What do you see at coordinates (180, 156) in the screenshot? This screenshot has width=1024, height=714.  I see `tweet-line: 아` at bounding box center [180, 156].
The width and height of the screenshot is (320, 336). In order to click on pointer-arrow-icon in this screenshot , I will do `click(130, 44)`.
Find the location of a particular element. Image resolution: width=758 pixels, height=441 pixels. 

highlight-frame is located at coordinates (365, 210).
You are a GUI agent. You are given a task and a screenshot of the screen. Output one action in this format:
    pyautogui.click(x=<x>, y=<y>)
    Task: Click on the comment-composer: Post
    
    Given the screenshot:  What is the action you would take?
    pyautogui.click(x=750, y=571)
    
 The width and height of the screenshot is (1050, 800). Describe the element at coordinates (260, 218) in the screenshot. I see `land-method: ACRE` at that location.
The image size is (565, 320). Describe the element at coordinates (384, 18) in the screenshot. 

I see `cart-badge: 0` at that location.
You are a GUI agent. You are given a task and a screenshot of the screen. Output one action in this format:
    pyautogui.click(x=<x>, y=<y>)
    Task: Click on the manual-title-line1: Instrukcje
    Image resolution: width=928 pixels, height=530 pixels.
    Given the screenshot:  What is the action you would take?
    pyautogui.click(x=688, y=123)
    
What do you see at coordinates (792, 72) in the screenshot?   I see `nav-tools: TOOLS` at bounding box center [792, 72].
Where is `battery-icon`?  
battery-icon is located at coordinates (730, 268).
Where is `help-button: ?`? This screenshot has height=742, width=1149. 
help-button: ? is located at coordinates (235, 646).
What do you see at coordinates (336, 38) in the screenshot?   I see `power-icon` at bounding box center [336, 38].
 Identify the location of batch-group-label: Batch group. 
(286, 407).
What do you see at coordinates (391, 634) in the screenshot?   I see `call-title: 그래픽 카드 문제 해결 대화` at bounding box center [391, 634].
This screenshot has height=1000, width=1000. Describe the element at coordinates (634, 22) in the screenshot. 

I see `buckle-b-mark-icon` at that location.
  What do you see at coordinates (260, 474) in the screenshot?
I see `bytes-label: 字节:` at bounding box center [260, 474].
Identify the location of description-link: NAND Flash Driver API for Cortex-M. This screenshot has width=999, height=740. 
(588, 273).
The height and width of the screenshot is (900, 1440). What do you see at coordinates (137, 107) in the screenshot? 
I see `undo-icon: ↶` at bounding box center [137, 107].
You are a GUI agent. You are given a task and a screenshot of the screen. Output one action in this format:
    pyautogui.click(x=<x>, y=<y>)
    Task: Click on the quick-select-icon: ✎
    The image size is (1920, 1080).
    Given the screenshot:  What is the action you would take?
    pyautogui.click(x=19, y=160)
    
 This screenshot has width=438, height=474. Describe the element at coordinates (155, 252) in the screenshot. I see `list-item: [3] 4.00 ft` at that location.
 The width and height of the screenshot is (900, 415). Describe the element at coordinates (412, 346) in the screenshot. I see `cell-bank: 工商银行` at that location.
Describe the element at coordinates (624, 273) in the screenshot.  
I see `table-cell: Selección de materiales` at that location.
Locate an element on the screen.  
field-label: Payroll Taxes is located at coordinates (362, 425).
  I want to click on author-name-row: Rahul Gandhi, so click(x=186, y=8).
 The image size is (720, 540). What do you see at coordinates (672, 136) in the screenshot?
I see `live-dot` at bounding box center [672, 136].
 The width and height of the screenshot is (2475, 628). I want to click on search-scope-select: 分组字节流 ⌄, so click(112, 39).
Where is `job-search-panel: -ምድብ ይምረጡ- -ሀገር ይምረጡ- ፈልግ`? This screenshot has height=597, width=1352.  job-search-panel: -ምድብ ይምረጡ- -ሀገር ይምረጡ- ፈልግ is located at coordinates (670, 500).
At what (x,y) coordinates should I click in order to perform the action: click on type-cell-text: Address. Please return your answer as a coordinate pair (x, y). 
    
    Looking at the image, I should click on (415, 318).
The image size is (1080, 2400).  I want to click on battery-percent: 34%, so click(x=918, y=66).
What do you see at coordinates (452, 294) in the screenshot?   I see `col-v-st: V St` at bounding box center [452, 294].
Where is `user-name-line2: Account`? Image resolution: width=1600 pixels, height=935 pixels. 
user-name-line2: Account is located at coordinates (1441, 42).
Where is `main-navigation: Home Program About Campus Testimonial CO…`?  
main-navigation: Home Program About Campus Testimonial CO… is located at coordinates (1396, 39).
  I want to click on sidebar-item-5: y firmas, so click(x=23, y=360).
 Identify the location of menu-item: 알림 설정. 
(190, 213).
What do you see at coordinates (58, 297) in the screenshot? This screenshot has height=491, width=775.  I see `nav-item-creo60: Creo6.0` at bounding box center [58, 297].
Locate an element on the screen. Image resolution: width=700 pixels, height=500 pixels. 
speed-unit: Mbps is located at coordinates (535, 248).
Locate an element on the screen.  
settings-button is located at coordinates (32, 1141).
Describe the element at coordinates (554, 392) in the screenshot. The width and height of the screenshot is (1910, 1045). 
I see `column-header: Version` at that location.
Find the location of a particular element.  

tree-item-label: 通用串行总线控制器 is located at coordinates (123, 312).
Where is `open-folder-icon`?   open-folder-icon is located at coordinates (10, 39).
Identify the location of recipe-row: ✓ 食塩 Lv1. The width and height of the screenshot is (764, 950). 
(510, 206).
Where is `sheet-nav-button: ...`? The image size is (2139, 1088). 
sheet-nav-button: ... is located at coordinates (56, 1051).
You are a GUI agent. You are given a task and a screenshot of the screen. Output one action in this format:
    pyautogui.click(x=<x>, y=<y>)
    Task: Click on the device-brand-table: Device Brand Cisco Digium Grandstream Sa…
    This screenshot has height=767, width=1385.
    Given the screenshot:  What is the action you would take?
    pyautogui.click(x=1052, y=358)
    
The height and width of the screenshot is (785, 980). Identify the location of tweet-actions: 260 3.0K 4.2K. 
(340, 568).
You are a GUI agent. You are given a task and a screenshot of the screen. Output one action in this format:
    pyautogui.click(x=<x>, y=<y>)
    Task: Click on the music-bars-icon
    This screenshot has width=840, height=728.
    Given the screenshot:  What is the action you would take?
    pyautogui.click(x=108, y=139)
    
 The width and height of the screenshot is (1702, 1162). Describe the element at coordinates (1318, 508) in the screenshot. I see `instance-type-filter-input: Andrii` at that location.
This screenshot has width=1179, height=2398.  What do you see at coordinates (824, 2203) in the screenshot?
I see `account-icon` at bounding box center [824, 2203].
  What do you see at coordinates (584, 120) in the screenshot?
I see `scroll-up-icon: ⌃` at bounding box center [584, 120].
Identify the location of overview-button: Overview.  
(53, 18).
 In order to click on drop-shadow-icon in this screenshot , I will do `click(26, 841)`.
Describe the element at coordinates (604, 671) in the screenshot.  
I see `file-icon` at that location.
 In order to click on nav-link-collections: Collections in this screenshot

#####

Quote the whole listing above word for word, from its first line through its last.

> _Exercise response_:
What do you see at coordinates (180, 156) in the screenshot? This screenshot has width=1024, height=714.  I see `tweet-line: 아` at bounding box center [180, 156].
The width and height of the screenshot is (320, 336). In order to click on pointer-arrow-icon in this screenshot , I will do `click(130, 44)`.
Find the location of a particular element. Image resolution: width=758 pixels, height=441 pixels. 

highlight-frame is located at coordinates (365, 210).
You are a GUI agent. You are given a task and a screenshot of the screen. Output one action in this format:
    pyautogui.click(x=<x>, y=<y>)
    Task: Click on the comment-composer: Post
    
    Given the screenshot:  What is the action you would take?
    pyautogui.click(x=750, y=571)
    
 The width and height of the screenshot is (1050, 800). Describe the element at coordinates (260, 218) in the screenshot. I see `land-method: ACRE` at that location.
The image size is (565, 320). Describe the element at coordinates (384, 18) in the screenshot. 

I see `cart-badge: 0` at that location.
You are a GUI agent. You are given a task and a screenshot of the screen. Output one action in this format:
    pyautogui.click(x=<x>, y=<y>)
    Task: Click on the manual-title-line1: Instrukcje
    Image resolution: width=928 pixels, height=530 pixels.
    Given the screenshot:  What is the action you would take?
    pyautogui.click(x=688, y=123)
    
What do you see at coordinates (792, 72) in the screenshot?   I see `nav-tools: TOOLS` at bounding box center [792, 72].
Where is `battery-icon`?  
battery-icon is located at coordinates (730, 268).
Where is `help-button: ?`? This screenshot has height=742, width=1149. 
help-button: ? is located at coordinates (235, 646).
What do you see at coordinates (336, 38) in the screenshot?   I see `power-icon` at bounding box center [336, 38].
 Identify the location of batch-group-label: Batch group. 
(286, 407).
What do you see at coordinates (391, 634) in the screenshot?   I see `call-title: 그래픽 카드 문제 해결 대화` at bounding box center [391, 634].
This screenshot has height=1000, width=1000. Describe the element at coordinates (634, 22) in the screenshot. 

I see `buckle-b-mark-icon` at that location.
  What do you see at coordinates (260, 474) in the screenshot?
I see `bytes-label: 字节:` at bounding box center [260, 474].
Identify the location of description-link: NAND Flash Driver API for Cortex-M. This screenshot has width=999, height=740. 
(588, 273).
The height and width of the screenshot is (900, 1440). What do you see at coordinates (137, 107) in the screenshot? 
I see `undo-icon: ↶` at bounding box center [137, 107].
You are a GUI agent. You are given a task and a screenshot of the screen. Output one action in this format:
    pyautogui.click(x=<x>, y=<y>)
    Task: Click on the quick-select-icon: ✎
    The image size is (1920, 1080).
    Given the screenshot:  What is the action you would take?
    pyautogui.click(x=19, y=160)
    
 This screenshot has width=438, height=474. Describe the element at coordinates (155, 252) in the screenshot. I see `list-item: [3] 4.00 ft` at that location.
 The width and height of the screenshot is (900, 415). Describe the element at coordinates (412, 346) in the screenshot. I see `cell-bank: 工商银行` at that location.
Describe the element at coordinates (624, 273) in the screenshot.  
I see `table-cell: Selección de materiales` at that location.
Locate an element on the screen.  
field-label: Payroll Taxes is located at coordinates (362, 425).
  I want to click on author-name-row: Rahul Gandhi, so click(x=186, y=8).
 The image size is (720, 540). What do you see at coordinates (672, 136) in the screenshot?
I see `live-dot` at bounding box center [672, 136].
 The width and height of the screenshot is (2475, 628). I want to click on search-scope-select: 分组字节流 ⌄, so click(112, 39).
Where is `job-search-panel: -ምድብ ይምረጡ- -ሀገር ይምረጡ- ፈልግ`? This screenshot has height=597, width=1352.  job-search-panel: -ምድብ ይምረጡ- -ሀገር ይምረጡ- ፈልግ is located at coordinates (670, 500).
At what (x,y) coordinates should I click in order to perform the action: click on type-cell-text: Address. Please return your answer as a coordinate pair (x, y). 
    
    Looking at the image, I should click on (415, 318).
The image size is (1080, 2400).  I want to click on battery-percent: 34%, so click(x=918, y=66).
What do you see at coordinates (452, 294) in the screenshot?   I see `col-v-st: V St` at bounding box center [452, 294].
Where is `user-name-line2: Account`? Image resolution: width=1600 pixels, height=935 pixels. 
user-name-line2: Account is located at coordinates (1441, 42).
Where is `main-navigation: Home Program About Campus Testimonial CO…`?  
main-navigation: Home Program About Campus Testimonial CO… is located at coordinates (1396, 39).
  I want to click on sidebar-item-5: y firmas, so click(x=23, y=360).
 Identify the location of menu-item: 알림 설정. 
(190, 213).
What do you see at coordinates (58, 297) in the screenshot? This screenshot has height=491, width=775.  I see `nav-item-creo60: Creo6.0` at bounding box center [58, 297].
Locate an element on the screen. Image resolution: width=700 pixels, height=500 pixels. 
speed-unit: Mbps is located at coordinates (535, 248).
Locate an element on the screen.  
settings-button is located at coordinates (32, 1141).
Describe the element at coordinates (554, 392) in the screenshot. The width and height of the screenshot is (1910, 1045). 
I see `column-header: Version` at that location.
Find the location of a particular element.  

tree-item-label: 通用串行总线控制器 is located at coordinates (123, 312).
Where is `open-folder-icon`?   open-folder-icon is located at coordinates (10, 39).
Identify the location of recipe-row: ✓ 食塩 Lv1. The width and height of the screenshot is (764, 950). 
(510, 206).
Where is `sheet-nav-button: ...`? The image size is (2139, 1088). 
sheet-nav-button: ... is located at coordinates (56, 1051).
You are a GUI agent. You are given a task and a screenshot of the screen. Output one action in this format:
    pyautogui.click(x=<x>, y=<y>)
    Task: Click on the device-brand-table: Device Brand Cisco Digium Grandstream Sa…
    This screenshot has height=767, width=1385.
    Given the screenshot:  What is the action you would take?
    pyautogui.click(x=1052, y=358)
    
The height and width of the screenshot is (785, 980). Identify the location of tweet-actions: 260 3.0K 4.2K. 
(340, 568).
You are a GUI agent. You are given a task and a screenshot of the screen. Output one action in this format:
    pyautogui.click(x=<x>, y=<y>)
    Task: Click on the music-bars-icon
    This screenshot has width=840, height=728.
    Given the screenshot:  What is the action you would take?
    pyautogui.click(x=108, y=139)
    
 The width and height of the screenshot is (1702, 1162). Describe the element at coordinates (1318, 508) in the screenshot. I see `instance-type-filter-input: Andrii` at that location.
This screenshot has width=1179, height=2398.  What do you see at coordinates (824, 2203) in the screenshot?
I see `account-icon` at bounding box center [824, 2203].
  What do you see at coordinates (584, 120) in the screenshot?
I see `scroll-up-icon: ⌃` at bounding box center [584, 120].
Identify the location of overview-button: Overview.  
(53, 18).
 In order to click on drop-shadow-icon in this screenshot , I will do `click(26, 841)`.
Describe the element at coordinates (604, 671) in the screenshot.  
I see `file-icon` at that location.
 In order to click on nav-link-collections: Collections in this screenshot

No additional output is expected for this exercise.